After he had placed the Dhamma-Vinaya on a sure footing, the Buddha passed away
into total Unbinding. This event has provoked a great deal of controversy within
and without the Buddhist tradition, some people saying that if the Buddha was
truly compassionate, he should have taken repeated rebirth so that the rest
of humanity could continue to benefit from the excellent qualities that he had
built into his mind. His total Unbinding, however, can be seen as one of his
greatest kindnesses to his followers. By example he showed that, although the
path to true happiness entails generosity and kindness to others, the goal of
the path needs no justification in terms of anything else. The limitless freedom
of Unbinding is a worthy end for its own sake. Society's usual demand that people
must justify their actions by appeal to the continued smooth functioning of
society or the happiness of others, has no sway over the innate worth of this
level. The Buddha made use of the kammic residue remaining after his Awakening
to make a free gift of the Dhamma-Vinaya to all who care about genuine happiness
and health, but when those residues were exhausted, he took the noble way of
true health as an example and challenge to us all.

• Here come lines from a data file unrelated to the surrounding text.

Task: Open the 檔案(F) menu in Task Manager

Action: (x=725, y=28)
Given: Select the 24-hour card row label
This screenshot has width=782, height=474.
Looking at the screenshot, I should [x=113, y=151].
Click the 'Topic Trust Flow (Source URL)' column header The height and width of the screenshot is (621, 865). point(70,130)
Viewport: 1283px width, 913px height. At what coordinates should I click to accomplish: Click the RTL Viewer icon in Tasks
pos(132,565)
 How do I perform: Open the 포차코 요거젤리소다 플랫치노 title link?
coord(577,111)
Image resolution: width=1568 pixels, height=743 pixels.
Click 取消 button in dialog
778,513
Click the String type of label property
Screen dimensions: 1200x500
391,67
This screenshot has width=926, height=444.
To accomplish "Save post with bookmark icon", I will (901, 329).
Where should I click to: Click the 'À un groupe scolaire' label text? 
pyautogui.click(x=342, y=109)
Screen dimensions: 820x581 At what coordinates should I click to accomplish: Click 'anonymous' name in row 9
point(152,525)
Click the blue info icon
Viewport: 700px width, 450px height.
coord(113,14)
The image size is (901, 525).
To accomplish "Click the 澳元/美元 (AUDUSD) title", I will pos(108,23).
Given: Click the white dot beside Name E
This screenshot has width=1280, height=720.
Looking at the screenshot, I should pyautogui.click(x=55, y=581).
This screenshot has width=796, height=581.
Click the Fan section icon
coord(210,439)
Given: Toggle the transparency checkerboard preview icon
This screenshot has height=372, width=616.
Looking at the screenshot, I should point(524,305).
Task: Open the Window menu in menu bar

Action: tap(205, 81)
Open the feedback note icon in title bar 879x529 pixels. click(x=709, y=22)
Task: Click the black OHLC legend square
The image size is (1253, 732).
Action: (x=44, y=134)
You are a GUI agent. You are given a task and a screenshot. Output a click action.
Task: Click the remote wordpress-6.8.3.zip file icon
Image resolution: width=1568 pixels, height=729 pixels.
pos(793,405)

Thus the Dhamma-Vinaya can be seen as the Buddha's generous gift to posterity.
The rules of the Vinaya offer an environment for practice, while the Wings to
Awakening are an invitation and guide to that practice, leading to true happiness.
Anyone, anywhere, who is seriously interested in true happiness is welcome to
focus on the qualities listed here, to see if this/that conditionality is indeed
the causal principle governing the dimensions of time and the present, and to
test if it can be mastered in a way that leads to the promised result: freedom
transcending those dimensions, totally beyond measure and unbound.